◆ Task directions:
Extract from the entries below, exactly as given, only the lines from the line containing "The width and height of the screenshot is (1332, 868)." to the line containing "Collapse the 存储器 tree section", both lines included.

Data to examine section start

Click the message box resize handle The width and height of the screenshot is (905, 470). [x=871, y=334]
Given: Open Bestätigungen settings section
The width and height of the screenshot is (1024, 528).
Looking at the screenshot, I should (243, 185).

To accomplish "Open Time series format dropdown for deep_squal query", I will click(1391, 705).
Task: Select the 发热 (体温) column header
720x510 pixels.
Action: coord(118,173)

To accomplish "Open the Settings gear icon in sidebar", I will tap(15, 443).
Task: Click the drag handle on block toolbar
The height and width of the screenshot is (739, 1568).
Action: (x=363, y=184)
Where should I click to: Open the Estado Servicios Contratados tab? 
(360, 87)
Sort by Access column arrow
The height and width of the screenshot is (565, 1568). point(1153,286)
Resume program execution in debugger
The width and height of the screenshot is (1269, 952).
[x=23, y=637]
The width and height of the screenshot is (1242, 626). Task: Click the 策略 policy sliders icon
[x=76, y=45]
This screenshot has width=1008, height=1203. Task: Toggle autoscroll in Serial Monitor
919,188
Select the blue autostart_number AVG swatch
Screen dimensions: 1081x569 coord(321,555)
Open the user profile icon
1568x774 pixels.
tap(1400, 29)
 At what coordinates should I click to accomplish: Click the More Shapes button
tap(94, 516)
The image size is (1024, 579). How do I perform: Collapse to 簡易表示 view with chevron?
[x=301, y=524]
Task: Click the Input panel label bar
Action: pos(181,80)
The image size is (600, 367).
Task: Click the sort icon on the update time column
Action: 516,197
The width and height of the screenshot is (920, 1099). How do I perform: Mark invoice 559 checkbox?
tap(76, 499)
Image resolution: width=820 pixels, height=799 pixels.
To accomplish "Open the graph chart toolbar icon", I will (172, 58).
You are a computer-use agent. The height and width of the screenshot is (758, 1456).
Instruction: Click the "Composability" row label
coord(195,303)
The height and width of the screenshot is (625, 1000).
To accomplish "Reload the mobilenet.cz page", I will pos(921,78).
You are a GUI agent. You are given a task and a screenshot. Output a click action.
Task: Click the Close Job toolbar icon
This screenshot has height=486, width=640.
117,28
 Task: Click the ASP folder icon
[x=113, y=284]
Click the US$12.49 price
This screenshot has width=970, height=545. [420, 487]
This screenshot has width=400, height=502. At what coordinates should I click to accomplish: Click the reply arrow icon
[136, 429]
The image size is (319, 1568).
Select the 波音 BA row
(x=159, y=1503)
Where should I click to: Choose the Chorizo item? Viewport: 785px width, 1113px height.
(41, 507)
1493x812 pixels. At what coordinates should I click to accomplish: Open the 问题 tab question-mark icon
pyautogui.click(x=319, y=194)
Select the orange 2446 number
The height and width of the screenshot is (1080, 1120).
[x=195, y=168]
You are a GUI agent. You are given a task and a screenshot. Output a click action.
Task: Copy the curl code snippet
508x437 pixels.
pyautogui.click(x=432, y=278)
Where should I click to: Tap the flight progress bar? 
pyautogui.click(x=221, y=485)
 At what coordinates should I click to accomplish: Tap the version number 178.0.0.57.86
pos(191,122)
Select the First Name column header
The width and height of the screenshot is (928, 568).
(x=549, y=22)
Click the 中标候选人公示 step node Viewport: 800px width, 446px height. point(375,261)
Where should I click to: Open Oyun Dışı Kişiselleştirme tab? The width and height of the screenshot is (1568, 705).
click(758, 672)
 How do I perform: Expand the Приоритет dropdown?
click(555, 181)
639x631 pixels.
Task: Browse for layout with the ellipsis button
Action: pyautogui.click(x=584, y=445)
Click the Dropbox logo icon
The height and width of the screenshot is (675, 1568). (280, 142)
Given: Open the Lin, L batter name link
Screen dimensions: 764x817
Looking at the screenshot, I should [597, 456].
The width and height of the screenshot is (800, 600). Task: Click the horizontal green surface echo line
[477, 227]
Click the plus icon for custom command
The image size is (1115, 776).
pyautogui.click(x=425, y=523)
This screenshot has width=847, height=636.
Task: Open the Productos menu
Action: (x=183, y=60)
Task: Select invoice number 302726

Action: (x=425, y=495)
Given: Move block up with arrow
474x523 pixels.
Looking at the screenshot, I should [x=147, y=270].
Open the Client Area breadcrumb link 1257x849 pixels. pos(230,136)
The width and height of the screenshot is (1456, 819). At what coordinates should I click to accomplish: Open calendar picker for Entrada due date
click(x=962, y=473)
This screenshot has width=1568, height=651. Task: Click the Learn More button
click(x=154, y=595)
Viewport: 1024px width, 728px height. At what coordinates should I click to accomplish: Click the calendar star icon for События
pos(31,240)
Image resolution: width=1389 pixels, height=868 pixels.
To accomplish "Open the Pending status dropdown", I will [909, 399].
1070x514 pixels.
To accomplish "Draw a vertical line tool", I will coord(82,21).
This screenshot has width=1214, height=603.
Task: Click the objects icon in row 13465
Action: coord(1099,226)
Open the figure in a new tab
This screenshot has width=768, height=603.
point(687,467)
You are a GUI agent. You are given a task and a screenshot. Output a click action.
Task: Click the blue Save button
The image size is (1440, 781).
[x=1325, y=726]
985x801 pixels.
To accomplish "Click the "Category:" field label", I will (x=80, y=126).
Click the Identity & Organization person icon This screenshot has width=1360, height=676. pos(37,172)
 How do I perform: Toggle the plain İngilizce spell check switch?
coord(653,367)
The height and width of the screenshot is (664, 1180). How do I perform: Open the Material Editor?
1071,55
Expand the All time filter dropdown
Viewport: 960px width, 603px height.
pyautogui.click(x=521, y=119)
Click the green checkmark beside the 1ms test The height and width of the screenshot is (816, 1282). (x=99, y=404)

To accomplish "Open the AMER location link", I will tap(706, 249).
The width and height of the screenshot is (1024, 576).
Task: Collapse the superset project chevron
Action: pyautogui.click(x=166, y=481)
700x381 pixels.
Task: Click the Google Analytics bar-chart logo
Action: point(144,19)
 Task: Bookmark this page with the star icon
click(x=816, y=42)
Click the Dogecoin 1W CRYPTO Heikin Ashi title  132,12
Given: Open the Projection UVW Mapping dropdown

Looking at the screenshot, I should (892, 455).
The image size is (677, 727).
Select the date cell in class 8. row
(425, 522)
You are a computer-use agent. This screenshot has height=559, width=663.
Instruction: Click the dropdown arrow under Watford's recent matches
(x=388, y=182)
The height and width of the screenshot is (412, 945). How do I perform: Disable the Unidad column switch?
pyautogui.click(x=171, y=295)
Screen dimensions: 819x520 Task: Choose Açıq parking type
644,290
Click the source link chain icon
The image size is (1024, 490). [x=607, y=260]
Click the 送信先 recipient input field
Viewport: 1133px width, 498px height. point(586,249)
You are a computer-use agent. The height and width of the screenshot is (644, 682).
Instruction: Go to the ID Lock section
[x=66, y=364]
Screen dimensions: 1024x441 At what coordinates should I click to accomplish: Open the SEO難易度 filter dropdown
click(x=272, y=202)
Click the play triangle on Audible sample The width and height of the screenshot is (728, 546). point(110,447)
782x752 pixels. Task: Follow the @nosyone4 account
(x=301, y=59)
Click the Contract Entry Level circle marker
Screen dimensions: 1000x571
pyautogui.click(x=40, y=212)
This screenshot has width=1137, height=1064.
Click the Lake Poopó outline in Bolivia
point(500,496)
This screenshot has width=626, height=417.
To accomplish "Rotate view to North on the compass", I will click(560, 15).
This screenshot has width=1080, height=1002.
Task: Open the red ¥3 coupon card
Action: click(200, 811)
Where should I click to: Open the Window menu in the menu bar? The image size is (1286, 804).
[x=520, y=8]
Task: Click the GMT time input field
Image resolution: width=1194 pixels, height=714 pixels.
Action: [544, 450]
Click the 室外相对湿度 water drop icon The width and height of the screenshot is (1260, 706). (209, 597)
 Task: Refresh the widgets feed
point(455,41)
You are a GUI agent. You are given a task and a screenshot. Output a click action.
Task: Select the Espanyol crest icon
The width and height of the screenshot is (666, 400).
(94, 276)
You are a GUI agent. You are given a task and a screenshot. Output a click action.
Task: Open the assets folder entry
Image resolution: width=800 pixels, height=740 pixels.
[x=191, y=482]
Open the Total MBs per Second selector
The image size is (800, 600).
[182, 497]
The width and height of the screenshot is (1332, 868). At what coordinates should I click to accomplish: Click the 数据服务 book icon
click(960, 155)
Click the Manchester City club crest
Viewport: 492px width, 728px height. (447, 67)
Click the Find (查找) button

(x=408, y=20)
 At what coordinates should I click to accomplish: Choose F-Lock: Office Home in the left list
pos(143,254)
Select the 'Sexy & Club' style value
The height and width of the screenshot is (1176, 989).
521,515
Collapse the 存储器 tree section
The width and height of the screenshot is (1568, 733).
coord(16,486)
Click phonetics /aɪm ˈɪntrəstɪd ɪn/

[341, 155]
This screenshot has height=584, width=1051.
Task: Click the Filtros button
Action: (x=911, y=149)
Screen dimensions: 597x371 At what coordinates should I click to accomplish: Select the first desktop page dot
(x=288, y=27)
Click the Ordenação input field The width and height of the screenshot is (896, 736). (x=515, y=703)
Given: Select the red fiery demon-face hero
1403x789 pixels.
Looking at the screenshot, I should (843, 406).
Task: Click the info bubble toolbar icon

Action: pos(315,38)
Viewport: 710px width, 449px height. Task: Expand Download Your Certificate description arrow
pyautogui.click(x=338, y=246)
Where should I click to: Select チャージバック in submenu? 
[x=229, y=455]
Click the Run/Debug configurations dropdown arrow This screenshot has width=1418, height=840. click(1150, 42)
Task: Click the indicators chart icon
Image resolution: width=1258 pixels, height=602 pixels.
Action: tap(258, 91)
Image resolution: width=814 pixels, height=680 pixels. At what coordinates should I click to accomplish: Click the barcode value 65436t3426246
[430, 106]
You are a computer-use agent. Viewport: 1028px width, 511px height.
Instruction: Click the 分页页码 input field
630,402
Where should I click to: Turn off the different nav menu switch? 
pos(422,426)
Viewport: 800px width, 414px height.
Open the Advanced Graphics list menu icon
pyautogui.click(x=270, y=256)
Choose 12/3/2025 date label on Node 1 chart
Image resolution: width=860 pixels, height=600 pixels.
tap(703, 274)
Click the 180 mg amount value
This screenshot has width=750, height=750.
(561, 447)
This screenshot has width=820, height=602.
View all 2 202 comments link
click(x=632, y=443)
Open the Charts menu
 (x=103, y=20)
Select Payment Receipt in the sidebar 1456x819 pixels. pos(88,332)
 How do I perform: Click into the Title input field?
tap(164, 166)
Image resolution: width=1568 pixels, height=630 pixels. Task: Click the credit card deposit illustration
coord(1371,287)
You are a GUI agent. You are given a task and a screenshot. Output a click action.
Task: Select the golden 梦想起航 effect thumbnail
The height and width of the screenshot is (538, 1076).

Data to examine section end

◆ Task result:
The width and height of the screenshot is (1332, 868). At what coordinates should I click to accomplish: Click the 数据服务 book icon
click(960, 155)
Click the Manchester City club crest
Viewport: 492px width, 728px height. (447, 67)
Click the Find (查找) button

(x=408, y=20)
 At what coordinates should I click to accomplish: Choose F-Lock: Office Home in the left list
pos(143,254)
Select the 'Sexy & Club' style value
The height and width of the screenshot is (1176, 989).
521,515
Collapse the 存储器 tree section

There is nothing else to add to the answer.